SUPPLIED MATERIAL: Begin
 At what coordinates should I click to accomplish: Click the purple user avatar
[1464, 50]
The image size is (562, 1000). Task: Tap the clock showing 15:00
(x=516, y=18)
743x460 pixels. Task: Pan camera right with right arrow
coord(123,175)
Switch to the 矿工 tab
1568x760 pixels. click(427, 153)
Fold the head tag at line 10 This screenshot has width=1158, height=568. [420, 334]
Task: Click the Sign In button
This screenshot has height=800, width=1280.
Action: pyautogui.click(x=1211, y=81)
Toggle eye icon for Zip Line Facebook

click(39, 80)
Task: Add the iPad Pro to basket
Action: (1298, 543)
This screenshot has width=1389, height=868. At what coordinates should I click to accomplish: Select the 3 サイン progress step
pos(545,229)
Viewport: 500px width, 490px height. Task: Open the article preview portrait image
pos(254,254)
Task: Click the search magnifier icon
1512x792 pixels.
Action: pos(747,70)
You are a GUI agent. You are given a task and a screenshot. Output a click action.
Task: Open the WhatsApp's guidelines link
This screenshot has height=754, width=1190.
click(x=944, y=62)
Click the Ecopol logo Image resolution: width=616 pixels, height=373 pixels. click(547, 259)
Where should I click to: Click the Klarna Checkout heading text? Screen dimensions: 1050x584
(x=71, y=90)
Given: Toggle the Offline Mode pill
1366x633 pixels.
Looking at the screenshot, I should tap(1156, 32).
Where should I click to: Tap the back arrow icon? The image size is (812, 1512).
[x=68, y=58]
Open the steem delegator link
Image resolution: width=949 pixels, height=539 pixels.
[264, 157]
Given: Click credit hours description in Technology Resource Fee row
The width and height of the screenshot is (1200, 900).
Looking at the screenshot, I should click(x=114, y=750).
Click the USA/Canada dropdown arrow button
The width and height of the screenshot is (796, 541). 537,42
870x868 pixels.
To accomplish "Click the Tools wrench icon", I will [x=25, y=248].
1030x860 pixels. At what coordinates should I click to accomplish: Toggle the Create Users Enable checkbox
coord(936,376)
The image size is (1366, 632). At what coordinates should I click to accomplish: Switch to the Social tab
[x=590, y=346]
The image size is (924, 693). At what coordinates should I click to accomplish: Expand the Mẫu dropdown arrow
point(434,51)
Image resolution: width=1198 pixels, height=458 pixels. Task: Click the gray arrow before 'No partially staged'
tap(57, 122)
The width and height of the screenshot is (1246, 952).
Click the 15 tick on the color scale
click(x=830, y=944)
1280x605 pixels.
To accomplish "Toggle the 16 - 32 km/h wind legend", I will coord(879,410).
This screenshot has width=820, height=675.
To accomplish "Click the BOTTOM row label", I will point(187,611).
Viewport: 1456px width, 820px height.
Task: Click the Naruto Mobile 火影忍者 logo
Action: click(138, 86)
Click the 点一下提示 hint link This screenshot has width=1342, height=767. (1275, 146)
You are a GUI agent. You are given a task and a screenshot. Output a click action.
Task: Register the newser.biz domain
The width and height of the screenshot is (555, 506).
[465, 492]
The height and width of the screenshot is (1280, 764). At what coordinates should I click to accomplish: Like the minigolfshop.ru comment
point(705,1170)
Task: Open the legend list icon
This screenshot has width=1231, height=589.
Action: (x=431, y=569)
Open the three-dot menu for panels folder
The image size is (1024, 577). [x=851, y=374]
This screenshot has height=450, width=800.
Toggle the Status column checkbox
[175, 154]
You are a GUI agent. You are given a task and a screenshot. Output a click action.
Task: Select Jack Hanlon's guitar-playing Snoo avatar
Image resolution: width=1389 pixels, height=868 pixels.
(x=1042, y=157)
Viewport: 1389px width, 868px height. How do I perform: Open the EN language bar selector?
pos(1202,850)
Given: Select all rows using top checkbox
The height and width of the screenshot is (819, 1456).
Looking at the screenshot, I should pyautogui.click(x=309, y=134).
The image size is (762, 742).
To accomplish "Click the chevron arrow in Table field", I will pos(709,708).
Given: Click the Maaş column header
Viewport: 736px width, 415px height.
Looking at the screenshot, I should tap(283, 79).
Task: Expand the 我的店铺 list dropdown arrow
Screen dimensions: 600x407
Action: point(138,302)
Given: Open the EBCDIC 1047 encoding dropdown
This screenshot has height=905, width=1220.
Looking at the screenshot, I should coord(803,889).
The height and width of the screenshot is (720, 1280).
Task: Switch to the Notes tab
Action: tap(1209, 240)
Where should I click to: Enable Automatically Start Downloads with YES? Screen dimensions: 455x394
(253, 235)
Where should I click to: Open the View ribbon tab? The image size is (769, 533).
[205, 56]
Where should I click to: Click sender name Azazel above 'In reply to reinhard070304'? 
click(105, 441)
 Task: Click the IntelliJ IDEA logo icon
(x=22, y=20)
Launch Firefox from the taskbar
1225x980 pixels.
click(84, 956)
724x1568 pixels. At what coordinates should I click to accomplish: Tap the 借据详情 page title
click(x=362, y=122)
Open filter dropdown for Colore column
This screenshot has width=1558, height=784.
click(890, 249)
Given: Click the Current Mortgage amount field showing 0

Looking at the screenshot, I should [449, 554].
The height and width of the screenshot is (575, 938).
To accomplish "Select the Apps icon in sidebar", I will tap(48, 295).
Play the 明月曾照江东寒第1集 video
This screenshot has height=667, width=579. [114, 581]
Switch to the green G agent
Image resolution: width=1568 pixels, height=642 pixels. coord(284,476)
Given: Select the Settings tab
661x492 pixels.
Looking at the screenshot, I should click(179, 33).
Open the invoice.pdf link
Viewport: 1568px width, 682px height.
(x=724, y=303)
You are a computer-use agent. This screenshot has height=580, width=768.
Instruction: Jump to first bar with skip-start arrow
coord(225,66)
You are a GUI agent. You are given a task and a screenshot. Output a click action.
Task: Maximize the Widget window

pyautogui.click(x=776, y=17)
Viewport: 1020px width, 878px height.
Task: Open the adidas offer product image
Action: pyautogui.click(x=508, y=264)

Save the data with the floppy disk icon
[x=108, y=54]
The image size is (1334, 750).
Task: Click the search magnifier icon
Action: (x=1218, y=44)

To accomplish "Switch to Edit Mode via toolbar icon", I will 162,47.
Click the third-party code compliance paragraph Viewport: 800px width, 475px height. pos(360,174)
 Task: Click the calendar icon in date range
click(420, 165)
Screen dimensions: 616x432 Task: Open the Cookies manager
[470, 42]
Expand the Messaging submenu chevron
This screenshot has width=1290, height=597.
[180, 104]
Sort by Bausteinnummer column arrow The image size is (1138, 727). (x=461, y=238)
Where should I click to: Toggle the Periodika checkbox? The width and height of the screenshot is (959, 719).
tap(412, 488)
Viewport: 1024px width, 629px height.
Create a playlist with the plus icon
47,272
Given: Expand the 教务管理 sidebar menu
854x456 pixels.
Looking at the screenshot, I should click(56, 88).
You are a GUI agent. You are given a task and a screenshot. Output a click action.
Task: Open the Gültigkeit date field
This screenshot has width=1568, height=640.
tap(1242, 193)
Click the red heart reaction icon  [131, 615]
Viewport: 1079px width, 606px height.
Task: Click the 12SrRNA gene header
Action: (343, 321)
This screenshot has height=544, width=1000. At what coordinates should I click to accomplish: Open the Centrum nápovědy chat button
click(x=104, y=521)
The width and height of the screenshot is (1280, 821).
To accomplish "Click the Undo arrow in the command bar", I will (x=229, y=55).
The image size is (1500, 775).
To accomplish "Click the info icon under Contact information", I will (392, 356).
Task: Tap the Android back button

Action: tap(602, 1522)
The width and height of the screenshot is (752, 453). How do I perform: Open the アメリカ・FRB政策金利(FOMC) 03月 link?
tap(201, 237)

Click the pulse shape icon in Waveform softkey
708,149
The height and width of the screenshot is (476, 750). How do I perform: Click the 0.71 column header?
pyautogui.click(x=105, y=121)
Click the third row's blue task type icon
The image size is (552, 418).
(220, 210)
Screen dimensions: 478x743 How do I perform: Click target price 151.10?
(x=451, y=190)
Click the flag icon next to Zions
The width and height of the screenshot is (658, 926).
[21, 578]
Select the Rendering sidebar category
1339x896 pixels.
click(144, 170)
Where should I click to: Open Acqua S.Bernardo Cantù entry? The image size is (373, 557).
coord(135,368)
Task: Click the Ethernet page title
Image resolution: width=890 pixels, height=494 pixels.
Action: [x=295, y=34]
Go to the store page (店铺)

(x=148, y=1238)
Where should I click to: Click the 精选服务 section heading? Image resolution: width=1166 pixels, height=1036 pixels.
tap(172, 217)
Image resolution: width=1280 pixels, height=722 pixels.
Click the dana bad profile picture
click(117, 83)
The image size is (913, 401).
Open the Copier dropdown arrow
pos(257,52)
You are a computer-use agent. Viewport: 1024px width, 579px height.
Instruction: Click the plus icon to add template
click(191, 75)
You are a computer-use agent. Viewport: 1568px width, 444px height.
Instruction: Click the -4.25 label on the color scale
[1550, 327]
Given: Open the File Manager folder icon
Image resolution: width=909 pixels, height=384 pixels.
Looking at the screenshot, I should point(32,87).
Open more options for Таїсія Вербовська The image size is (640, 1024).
SUPPLIED MATERIAL: End
### TASK
Only one number is wanted: how many lines of the data above include the word "sidebar".

### EXERCISE OUTPUT
3